══ Supplied information
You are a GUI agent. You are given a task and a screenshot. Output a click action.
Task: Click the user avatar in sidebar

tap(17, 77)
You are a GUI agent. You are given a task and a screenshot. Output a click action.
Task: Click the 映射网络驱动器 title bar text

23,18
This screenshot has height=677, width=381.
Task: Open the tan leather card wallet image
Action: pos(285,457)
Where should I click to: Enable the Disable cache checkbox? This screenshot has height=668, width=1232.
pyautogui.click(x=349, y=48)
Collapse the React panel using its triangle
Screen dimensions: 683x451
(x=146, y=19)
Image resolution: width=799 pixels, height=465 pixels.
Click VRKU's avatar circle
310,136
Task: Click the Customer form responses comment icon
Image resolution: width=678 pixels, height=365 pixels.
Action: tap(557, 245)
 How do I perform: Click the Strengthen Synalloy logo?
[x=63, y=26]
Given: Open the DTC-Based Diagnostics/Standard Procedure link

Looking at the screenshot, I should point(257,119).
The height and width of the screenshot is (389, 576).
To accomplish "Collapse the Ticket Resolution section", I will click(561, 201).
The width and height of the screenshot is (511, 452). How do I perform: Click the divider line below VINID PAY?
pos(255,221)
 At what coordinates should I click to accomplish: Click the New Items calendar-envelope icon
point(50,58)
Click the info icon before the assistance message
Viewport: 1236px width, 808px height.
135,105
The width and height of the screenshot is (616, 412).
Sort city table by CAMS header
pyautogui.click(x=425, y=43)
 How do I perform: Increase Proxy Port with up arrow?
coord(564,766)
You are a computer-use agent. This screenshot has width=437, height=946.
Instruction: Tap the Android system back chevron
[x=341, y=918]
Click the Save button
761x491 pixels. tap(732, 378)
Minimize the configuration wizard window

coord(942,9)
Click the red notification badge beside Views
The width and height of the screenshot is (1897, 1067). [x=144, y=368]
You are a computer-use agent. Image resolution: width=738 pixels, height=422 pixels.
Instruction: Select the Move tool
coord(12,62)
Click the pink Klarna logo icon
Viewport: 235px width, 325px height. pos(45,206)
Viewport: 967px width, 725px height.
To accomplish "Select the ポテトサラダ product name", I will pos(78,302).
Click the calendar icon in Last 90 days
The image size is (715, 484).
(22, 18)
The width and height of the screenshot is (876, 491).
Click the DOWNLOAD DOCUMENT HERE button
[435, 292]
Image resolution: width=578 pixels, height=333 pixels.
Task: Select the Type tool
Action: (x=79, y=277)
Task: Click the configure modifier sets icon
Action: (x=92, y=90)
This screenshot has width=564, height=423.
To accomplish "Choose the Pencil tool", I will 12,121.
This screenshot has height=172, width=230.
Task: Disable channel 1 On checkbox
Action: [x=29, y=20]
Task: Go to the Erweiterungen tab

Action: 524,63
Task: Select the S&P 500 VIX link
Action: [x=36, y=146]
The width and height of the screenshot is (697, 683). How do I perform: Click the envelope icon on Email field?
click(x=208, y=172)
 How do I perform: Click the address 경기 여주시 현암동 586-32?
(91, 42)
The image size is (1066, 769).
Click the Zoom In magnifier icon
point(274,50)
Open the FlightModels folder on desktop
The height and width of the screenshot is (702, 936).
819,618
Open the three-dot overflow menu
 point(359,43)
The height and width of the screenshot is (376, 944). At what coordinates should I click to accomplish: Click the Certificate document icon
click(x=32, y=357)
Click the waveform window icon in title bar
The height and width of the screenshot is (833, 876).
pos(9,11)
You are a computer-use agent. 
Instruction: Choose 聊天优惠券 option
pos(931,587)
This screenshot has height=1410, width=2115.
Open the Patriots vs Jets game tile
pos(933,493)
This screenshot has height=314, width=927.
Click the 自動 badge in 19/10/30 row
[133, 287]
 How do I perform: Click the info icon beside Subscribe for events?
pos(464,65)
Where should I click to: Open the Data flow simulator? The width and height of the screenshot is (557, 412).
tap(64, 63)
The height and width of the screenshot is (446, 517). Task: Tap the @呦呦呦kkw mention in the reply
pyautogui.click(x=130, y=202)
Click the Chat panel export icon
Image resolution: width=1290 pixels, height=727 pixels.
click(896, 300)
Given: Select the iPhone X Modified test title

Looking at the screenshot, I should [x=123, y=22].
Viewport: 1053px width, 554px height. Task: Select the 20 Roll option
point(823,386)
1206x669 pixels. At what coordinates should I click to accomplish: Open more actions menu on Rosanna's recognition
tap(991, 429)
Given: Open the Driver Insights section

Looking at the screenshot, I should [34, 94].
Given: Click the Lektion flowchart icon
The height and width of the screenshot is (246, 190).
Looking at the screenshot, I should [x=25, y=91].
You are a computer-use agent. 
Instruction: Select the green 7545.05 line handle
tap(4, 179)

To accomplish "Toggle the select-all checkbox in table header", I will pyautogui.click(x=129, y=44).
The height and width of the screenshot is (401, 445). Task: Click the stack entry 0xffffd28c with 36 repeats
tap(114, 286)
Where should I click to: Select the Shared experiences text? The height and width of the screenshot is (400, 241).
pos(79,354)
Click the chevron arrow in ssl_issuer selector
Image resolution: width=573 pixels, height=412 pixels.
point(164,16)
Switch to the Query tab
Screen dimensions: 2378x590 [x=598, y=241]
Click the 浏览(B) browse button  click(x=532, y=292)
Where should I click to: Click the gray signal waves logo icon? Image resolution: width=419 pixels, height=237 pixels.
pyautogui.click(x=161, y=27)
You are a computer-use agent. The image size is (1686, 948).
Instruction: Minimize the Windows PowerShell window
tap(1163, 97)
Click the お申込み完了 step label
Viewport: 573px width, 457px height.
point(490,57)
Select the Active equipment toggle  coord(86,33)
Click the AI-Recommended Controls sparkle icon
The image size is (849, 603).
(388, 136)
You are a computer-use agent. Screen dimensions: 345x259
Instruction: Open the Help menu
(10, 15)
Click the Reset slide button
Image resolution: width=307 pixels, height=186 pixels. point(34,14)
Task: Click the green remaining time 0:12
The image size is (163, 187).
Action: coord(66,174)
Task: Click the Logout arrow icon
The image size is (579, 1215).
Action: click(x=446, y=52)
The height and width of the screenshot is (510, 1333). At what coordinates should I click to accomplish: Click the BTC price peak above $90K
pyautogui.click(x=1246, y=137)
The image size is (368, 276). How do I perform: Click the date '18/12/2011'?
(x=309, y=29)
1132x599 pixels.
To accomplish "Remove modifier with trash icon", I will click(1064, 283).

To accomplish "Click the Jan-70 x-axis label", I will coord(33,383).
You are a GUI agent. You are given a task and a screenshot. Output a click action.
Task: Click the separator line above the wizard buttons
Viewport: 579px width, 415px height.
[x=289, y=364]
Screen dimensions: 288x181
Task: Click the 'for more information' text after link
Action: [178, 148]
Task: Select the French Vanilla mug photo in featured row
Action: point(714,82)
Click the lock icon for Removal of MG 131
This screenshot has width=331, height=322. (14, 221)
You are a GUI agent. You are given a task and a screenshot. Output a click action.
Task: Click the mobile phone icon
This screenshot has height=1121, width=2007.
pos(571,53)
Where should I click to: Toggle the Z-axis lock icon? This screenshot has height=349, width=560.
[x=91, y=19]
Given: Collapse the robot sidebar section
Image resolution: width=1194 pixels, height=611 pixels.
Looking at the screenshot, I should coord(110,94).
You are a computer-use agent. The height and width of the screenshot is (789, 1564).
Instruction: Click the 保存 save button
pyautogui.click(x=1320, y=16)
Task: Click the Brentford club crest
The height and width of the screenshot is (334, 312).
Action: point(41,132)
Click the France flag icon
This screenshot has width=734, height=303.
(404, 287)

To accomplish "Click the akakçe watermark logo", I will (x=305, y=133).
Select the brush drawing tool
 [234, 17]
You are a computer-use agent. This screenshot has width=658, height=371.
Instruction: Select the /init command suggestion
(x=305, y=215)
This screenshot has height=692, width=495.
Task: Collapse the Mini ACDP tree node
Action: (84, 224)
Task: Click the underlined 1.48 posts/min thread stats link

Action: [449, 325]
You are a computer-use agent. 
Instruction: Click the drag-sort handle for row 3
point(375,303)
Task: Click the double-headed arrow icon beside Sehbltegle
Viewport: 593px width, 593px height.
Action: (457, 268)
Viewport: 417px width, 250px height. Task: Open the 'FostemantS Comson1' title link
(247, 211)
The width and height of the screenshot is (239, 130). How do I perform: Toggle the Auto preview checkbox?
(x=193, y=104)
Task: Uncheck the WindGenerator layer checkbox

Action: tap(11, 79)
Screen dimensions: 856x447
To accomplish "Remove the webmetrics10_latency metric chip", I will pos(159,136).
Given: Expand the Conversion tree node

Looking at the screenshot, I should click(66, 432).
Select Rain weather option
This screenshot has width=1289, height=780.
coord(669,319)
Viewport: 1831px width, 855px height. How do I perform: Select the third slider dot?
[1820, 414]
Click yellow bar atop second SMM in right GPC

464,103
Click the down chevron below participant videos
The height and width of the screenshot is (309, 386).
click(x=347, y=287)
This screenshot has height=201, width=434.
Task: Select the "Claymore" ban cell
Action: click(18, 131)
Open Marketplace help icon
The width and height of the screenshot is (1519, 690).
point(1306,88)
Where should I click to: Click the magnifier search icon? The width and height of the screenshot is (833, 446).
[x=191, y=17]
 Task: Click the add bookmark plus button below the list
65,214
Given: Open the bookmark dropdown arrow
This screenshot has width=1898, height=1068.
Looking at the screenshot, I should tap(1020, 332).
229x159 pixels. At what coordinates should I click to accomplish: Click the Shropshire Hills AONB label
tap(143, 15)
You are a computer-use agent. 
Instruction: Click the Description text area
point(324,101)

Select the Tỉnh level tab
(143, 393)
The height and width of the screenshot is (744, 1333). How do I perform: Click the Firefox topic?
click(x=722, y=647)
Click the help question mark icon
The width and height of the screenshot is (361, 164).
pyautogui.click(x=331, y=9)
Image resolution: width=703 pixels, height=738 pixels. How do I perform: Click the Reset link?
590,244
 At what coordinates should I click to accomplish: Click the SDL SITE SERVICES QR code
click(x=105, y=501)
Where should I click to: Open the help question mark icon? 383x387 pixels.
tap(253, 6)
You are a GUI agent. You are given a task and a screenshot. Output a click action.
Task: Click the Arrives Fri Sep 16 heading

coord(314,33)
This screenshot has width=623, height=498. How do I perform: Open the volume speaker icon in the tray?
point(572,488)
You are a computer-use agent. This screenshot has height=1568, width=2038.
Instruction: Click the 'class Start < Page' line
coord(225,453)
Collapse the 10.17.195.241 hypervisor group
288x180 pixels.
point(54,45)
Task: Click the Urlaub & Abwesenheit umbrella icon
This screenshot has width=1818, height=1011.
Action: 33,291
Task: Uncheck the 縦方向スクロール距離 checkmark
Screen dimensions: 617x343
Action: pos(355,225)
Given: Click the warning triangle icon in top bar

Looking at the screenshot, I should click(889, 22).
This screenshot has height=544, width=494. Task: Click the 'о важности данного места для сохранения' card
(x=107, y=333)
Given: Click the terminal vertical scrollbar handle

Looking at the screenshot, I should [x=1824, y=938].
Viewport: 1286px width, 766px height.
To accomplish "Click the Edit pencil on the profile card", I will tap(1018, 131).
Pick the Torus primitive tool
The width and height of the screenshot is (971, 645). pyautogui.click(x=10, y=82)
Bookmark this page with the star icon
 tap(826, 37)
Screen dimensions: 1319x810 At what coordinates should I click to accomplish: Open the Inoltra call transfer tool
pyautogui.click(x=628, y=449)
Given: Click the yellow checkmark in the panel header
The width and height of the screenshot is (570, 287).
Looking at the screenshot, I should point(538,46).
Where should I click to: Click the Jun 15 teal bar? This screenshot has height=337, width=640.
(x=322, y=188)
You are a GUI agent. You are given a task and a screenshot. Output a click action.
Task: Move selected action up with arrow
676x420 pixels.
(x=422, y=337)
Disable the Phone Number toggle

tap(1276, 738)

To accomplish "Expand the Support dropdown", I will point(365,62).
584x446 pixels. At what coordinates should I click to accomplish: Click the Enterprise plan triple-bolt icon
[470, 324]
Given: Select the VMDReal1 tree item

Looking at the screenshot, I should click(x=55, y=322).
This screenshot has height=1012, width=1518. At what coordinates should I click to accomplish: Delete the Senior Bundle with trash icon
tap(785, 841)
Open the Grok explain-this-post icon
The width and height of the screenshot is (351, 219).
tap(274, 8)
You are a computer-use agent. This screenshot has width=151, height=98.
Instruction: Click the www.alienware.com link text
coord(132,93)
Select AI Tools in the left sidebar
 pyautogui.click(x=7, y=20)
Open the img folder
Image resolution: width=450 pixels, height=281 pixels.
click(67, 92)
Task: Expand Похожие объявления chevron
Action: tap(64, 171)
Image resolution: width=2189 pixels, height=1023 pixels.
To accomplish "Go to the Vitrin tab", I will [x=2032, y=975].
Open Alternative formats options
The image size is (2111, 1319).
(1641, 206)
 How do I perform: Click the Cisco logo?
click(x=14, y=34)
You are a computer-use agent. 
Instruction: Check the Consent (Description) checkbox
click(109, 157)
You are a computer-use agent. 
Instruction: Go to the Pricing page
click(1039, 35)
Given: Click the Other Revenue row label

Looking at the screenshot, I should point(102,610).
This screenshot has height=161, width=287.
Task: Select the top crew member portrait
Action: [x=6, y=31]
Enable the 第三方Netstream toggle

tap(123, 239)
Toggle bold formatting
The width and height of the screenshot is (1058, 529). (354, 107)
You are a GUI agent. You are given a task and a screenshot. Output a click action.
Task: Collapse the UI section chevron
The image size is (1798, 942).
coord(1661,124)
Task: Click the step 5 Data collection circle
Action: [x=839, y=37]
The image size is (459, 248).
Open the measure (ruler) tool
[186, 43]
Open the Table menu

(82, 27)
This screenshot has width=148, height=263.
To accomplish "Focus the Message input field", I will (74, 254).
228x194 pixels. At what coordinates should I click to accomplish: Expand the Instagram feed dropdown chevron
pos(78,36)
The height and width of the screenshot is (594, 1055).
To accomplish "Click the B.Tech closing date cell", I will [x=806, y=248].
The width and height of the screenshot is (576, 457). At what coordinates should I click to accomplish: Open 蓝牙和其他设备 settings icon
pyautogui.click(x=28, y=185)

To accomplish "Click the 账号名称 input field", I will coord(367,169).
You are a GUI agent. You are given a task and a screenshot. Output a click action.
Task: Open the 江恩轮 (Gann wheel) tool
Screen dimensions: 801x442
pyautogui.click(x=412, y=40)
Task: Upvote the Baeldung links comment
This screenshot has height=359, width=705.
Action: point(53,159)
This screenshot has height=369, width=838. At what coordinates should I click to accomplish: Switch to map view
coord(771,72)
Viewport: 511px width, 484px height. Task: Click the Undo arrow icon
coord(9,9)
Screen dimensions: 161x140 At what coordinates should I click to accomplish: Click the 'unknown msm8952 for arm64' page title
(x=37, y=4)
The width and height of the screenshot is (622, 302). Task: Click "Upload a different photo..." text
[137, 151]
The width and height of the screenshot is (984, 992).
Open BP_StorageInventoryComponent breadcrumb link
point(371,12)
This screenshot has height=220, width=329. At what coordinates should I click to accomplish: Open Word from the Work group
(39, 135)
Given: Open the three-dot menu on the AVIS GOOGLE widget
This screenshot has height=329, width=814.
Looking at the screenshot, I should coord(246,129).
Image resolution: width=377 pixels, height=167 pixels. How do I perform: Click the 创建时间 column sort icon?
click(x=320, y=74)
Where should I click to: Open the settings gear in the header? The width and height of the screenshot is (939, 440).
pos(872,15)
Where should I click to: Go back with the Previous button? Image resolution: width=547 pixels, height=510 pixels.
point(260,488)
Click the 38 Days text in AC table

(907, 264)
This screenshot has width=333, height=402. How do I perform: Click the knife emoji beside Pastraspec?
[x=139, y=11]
════
**Task details**: Can you quote, word for word, the stretch of the material that opens with its very first line and closes with the line containing "coord(942,9)", with both of those lines included?

**Task answer**:
You are a GUI agent. You are given a task and a screenshot. Output a click action.
Task: Click the user avatar in sidebar

tap(17, 77)
You are a GUI agent. You are given a task and a screenshot. Output a click action.
Task: Click the 映射网络驱动器 title bar text

23,18
This screenshot has height=677, width=381.
Task: Open the tan leather card wallet image
Action: pos(285,457)
Where should I click to: Enable the Disable cache checkbox? This screenshot has height=668, width=1232.
pyautogui.click(x=349, y=48)
Collapse the React panel using its triangle
Screen dimensions: 683x451
(x=146, y=19)
Image resolution: width=799 pixels, height=465 pixels.
Click VRKU's avatar circle
310,136
Task: Click the Customer form responses comment icon
Image resolution: width=678 pixels, height=365 pixels.
Action: tap(557, 245)
 How do I perform: Click the Strengthen Synalloy logo?
[x=63, y=26]
Given: Open the DTC-Based Diagnostics/Standard Procedure link

Looking at the screenshot, I should point(257,119).
The height and width of the screenshot is (389, 576).
To accomplish "Collapse the Ticket Resolution section", I will click(561, 201).
The width and height of the screenshot is (511, 452). How do I perform: Click the divider line below VINID PAY?
pos(255,221)
 At what coordinates should I click to accomplish: Click the New Items calendar-envelope icon
point(50,58)
Click the info icon before the assistance message
Viewport: 1236px width, 808px height.
135,105
The width and height of the screenshot is (616, 412).
Sort city table by CAMS header
pyautogui.click(x=425, y=43)
 How do I perform: Increase Proxy Port with up arrow?
coord(564,766)
You are a computer-use agent. This screenshot has width=437, height=946.
Instruction: Tap the Android system back chevron
[x=341, y=918]
Click the Save button
761x491 pixels. tap(732, 378)
Minimize the configuration wizard window

coord(942,9)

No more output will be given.